▶ [WHAT NEEDS TO BE DONE]:
Report only the number of lines in the records that contain the word "column".

### SUPPLIED ENTRIES

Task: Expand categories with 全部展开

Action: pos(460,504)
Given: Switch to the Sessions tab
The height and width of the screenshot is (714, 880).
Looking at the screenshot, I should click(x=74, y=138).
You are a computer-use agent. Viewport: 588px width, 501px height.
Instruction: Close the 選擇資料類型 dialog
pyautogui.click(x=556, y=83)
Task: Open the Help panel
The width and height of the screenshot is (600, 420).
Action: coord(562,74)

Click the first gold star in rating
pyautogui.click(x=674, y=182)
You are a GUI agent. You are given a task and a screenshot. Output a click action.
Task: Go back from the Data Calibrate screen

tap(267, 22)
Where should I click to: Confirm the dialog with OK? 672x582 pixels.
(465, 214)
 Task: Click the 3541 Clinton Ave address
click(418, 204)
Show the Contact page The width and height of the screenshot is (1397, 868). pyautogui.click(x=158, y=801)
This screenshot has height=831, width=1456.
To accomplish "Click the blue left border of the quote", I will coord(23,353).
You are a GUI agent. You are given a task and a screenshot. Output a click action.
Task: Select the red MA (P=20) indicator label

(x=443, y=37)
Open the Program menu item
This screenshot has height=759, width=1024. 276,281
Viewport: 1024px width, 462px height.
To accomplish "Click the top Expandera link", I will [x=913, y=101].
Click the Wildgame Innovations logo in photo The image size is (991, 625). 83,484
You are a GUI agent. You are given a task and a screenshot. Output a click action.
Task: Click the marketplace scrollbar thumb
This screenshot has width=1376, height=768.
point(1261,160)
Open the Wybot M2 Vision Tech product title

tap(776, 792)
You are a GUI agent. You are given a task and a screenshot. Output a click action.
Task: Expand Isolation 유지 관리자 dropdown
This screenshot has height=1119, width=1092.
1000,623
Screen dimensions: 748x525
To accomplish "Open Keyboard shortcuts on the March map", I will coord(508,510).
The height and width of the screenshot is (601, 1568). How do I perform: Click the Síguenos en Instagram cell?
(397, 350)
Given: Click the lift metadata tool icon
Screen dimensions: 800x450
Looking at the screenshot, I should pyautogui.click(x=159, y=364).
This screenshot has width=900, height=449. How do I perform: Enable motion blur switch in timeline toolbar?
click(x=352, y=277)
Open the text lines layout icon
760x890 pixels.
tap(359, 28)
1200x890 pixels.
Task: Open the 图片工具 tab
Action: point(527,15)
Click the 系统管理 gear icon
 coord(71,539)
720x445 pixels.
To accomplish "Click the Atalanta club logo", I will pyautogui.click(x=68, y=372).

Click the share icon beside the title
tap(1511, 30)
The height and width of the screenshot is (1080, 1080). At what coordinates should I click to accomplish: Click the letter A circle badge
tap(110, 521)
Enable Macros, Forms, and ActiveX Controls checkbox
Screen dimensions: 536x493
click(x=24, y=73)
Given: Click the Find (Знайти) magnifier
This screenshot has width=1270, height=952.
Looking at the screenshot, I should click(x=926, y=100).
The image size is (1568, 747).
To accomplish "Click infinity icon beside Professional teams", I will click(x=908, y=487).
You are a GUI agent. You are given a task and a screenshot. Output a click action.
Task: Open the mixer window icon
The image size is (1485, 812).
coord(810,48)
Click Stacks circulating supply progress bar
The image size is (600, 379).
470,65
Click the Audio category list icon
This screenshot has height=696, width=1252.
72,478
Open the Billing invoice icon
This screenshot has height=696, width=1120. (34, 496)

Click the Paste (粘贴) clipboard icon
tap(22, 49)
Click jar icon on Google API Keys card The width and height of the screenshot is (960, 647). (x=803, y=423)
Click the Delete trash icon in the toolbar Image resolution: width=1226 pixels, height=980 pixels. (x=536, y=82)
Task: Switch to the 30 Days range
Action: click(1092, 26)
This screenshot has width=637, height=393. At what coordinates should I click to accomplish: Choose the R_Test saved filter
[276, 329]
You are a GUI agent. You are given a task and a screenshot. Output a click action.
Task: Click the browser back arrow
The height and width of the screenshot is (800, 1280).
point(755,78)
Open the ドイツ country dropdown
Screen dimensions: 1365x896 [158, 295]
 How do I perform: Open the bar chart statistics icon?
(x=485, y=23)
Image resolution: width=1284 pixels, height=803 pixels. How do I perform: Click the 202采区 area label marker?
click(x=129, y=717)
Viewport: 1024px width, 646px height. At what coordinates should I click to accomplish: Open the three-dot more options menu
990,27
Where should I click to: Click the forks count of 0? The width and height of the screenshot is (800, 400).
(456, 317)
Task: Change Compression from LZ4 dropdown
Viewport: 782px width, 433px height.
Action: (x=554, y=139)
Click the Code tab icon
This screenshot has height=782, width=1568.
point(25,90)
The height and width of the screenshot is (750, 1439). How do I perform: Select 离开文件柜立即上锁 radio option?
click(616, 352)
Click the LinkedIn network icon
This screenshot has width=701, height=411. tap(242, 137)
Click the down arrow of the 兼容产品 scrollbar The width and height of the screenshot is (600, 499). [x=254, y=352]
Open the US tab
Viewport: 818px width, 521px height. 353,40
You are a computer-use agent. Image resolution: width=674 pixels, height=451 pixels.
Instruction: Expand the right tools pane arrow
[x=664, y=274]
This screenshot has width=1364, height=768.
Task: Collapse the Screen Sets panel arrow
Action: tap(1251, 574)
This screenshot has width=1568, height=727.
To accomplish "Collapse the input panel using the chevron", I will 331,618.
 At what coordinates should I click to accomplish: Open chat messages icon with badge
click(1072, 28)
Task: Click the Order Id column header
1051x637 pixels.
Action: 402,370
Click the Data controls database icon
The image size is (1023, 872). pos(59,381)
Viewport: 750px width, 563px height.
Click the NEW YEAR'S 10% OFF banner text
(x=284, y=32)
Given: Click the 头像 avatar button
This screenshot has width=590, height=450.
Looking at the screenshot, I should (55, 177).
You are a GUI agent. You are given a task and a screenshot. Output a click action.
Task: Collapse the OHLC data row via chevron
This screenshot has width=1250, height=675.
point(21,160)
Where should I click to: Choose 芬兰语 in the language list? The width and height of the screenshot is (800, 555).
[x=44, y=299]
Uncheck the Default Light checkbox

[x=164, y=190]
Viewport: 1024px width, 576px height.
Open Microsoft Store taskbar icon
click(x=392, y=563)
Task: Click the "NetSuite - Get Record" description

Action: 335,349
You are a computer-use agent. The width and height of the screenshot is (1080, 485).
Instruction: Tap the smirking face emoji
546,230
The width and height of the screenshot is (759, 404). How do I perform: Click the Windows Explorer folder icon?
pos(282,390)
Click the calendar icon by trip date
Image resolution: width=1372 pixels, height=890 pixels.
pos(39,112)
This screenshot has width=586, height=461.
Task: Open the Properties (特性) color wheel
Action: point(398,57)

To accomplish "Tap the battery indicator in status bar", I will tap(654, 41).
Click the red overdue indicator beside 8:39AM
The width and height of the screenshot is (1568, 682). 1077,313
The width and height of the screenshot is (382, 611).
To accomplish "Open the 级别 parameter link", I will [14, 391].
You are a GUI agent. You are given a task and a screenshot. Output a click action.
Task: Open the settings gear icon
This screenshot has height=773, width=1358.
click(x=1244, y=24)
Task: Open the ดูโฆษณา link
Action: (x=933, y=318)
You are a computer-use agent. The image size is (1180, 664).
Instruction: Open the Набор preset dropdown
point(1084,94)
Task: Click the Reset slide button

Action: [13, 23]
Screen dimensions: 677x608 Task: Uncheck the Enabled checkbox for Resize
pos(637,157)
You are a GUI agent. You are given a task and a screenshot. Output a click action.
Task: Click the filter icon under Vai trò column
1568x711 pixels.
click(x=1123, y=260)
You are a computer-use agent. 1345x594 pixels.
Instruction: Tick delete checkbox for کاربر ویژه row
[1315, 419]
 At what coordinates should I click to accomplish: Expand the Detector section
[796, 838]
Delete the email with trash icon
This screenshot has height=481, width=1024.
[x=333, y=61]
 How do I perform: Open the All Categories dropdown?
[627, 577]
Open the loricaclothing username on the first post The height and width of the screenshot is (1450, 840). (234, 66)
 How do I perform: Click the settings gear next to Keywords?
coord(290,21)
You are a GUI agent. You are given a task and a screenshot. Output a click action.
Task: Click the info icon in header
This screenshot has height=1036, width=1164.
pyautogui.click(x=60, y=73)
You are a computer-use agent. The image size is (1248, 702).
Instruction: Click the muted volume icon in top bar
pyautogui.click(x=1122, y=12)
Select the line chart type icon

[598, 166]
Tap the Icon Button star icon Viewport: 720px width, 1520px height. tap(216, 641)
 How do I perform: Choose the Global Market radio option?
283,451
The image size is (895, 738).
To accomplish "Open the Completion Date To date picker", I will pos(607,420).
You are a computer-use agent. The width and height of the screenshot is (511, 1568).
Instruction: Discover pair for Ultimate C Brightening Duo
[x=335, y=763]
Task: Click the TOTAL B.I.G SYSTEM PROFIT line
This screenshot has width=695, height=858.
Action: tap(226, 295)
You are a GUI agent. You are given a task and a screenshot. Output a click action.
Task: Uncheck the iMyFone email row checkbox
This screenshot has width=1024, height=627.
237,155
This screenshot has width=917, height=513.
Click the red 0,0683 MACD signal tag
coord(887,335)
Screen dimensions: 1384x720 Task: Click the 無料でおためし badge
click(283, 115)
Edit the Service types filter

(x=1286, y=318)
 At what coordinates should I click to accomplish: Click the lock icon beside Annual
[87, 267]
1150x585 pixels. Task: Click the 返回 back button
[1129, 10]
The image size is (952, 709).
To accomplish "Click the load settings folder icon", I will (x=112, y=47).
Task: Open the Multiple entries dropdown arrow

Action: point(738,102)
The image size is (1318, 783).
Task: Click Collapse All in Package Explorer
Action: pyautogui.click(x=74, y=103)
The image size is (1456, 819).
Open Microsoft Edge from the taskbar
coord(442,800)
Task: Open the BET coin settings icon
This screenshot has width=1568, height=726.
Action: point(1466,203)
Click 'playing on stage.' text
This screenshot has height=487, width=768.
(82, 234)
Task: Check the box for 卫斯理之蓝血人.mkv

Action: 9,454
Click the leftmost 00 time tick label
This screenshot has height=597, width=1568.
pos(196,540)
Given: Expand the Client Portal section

######

▶ [ANSWER TO THIS TASK]:
2